Campaign: HIV: What's the story?
Client: British Red Cross
PR team: In-house
Timescale: November - December 2007
Budget: Less than £8,000
More than half of all new infections are among those aged under 25 and more than 15 million children have been orphaned. Efforts to respond to the pandemic need to be continued by the next generation. HIV is on the rise in the UK with an average of 24 people being diagnosed every day.
To highlight the effect of the HIV pandemic on young people by gauging their opinions. To highlight British Red Cross (BRC) HIV programmes with young people in South Africa, Kyrgyzstan, Ethiopia and the UK.
STRATEGY AND PLAN
The NGO commissioned Ipsos Mori to conduct an international survey of young people's attitudes and knowledge of HIV and Aids. The study found one in seven young people in Britain would not remain friends with someone if they had HIV and only 32 per cent are worried about getting HIV.

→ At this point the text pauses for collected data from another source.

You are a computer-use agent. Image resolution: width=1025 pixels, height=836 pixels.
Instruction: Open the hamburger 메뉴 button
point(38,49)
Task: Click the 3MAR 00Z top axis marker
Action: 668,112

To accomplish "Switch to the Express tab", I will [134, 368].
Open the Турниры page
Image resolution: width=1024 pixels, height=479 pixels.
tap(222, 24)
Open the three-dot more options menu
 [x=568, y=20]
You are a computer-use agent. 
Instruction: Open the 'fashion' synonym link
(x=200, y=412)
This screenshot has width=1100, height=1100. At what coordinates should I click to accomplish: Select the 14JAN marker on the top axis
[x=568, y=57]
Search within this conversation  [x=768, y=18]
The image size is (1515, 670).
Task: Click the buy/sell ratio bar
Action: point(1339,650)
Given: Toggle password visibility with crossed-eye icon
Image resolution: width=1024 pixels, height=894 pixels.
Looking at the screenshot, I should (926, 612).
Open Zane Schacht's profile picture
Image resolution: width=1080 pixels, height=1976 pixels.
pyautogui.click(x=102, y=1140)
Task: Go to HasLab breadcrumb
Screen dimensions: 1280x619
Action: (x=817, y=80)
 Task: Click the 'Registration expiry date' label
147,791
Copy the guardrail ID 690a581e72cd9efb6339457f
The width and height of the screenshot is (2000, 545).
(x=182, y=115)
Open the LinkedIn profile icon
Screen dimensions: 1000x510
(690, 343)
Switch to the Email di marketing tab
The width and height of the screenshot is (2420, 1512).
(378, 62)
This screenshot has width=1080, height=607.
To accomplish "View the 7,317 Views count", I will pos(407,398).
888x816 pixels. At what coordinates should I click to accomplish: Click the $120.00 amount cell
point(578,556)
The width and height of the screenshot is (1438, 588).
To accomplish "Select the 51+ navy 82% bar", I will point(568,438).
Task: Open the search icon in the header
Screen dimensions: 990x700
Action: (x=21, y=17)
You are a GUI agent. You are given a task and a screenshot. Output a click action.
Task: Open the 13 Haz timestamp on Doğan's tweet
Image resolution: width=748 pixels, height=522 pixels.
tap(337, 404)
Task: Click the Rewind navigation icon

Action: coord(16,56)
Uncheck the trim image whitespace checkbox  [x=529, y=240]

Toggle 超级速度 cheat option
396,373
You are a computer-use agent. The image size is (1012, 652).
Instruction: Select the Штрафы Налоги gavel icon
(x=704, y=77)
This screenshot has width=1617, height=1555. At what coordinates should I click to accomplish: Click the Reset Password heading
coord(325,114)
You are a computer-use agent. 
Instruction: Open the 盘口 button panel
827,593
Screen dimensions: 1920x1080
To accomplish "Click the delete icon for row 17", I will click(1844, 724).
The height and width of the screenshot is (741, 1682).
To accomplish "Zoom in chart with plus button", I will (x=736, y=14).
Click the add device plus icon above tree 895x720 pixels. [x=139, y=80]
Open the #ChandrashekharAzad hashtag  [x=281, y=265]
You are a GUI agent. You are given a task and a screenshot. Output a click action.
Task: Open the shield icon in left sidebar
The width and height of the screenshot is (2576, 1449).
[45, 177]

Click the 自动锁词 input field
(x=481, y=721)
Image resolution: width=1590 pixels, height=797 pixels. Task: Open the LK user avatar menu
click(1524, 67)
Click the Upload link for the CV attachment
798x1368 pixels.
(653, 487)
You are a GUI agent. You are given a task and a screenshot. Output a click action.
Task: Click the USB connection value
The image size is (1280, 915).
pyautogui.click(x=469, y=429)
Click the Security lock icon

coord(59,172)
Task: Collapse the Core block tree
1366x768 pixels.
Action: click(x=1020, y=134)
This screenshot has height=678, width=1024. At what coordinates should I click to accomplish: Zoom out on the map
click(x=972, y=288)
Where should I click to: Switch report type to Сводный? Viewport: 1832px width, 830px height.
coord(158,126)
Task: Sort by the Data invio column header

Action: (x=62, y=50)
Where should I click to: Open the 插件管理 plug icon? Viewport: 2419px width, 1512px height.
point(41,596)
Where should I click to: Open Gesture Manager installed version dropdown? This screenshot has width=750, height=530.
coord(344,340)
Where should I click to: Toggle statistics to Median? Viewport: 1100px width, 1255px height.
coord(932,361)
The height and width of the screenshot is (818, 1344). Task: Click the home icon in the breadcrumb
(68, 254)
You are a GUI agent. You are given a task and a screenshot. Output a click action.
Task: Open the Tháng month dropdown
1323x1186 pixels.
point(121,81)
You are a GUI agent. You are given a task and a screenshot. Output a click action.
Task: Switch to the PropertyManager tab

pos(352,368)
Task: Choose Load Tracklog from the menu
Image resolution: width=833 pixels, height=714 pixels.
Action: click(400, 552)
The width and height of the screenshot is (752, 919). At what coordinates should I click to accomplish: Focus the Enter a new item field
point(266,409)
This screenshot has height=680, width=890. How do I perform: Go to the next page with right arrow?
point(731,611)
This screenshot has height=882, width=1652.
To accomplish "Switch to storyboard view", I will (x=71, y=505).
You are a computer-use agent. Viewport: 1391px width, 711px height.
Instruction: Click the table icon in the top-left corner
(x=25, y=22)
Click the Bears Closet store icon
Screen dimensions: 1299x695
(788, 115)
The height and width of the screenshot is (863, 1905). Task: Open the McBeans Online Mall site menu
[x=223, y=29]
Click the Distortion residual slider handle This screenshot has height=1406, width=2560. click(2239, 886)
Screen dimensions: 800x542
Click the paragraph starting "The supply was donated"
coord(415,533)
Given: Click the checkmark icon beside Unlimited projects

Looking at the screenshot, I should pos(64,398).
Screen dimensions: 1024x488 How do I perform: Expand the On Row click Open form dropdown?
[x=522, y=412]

The BRC commissioned digital media agency Enable to develop the www.redcrosshiv.org microsite to engage UK-based 16- to 20-year-olds. The site was launched one week before World Aids Day (1 December 2007). Enable produced 'nano-soap' HIV: What's the story? for the site to highlight how HIV affects young people wherever they live in the world.
MEASUREMENT AND EVALUATION
The campaign broke across Bebo, Facebook, YouTube and MySpace. Bebo put the campaign on its home-page for World Aids Day.
In addition, press attention included the front page of Metro and articles on Sky News and in The Guardian.
Within eight weeks the social networking sites had been viewed 39,000 times, with 1,840 users taking a quiz or poll and 959 signing up as 'friends'.
The microsite got 2,755 unique visits and the HIV section on the BRC website received 3,832.
The nano-soap was viewed 4,517 times on YouTube and the videos have been highly rated by users on all sites, showing a high level of engagement by young people. In addition, 15 young people expressed an interest in volunteering as peer educators for the British Red Cross.